Also, detecting videos that are inappropriate for children is a lot harder than determining certain content creators that are trustworthy to post videos that are appropriate (and to tag them correctly). That can be learned from the user's history, how many times their stuff has been flagged, getting upvotes from users that are themselves deemed credible, and so on. The more layers of indirection, the better, a la PageRank.
So even without analyzing the video itself, it would have a much smaller set of videos it can recommend from, but still potentially millions of videos. You still need some level of staff to train the algorithm, but you don't have to have paid staff look at every single video to have a good set of videos it can recommend. The staff might spend most of their time looking at videos that are anomalous, such as they were posted by a user the algorithm trusted but then flagged by a user that the algorithm considered credible. Then they would tag that video with some rich information that will help the algorithm in the future, beyond just removing that video or reducing the trust of the poster or the credibility of the flagger.

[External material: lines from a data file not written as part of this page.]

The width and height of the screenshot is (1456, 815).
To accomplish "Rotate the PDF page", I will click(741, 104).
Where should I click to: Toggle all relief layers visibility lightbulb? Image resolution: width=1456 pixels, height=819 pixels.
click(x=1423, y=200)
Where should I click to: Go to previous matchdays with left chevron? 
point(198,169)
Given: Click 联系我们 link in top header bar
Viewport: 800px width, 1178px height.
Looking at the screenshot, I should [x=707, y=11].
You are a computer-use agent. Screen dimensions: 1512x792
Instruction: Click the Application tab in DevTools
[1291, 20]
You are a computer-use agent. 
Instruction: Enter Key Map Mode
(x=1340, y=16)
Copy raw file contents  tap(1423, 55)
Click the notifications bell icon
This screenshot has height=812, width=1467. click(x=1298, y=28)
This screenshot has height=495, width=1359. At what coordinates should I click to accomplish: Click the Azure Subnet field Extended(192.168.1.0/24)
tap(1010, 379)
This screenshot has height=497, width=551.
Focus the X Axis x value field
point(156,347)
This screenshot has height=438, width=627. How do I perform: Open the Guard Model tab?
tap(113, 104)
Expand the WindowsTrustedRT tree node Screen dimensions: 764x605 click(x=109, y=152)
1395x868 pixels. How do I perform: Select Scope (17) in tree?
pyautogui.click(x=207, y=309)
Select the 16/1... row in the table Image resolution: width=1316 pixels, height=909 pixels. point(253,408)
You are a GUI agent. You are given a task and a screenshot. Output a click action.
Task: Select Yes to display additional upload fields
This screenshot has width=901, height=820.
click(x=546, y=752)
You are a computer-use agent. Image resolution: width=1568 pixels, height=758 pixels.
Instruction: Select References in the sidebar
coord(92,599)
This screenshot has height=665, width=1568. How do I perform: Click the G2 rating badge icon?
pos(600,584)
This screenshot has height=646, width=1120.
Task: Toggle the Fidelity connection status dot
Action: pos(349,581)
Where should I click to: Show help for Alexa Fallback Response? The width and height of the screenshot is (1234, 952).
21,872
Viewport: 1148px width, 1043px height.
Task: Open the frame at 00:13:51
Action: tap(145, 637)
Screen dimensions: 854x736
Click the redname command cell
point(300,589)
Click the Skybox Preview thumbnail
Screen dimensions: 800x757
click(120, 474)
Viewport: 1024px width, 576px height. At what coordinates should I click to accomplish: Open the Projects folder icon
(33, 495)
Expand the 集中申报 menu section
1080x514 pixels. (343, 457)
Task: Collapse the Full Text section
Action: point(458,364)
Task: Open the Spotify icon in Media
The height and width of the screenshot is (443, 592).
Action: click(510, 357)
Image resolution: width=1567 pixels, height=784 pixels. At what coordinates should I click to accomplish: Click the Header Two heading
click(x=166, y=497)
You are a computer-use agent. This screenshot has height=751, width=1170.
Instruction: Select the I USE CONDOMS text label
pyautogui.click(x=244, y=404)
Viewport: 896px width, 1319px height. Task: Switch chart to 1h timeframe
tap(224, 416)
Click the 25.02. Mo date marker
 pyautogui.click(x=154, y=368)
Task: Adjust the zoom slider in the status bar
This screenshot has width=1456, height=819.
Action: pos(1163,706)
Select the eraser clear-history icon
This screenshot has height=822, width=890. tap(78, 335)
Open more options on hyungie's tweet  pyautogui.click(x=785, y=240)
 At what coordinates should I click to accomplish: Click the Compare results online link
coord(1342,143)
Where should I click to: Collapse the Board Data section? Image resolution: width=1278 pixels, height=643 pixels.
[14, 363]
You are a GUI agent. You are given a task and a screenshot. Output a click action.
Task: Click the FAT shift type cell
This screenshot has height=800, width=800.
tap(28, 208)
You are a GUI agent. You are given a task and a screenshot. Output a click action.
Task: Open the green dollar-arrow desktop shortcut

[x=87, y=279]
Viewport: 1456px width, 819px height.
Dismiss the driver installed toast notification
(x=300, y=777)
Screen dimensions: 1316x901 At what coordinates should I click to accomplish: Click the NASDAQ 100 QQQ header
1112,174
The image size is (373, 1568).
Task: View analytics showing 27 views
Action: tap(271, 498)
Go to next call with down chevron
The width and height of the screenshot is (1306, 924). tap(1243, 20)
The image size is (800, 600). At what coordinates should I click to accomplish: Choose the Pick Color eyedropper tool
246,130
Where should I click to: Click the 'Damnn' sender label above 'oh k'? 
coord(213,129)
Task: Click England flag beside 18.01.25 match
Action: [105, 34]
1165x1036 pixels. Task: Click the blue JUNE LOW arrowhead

I'm not sure heavy automation is needed here, people jump from content creator to content creator by word of mouth. In contrast most algorithmic suggestions to me seem highly biased towards what is popular in general. I click on one wrong video in a news article and for the next two days my recommendations are pop music, Jimmy Kimmel, Ben Shapiro and animal videos
All three things I just mentioned are fairly niche, comparatively, yet it knows that I've been watching a lot of them lately and is giving me more of it.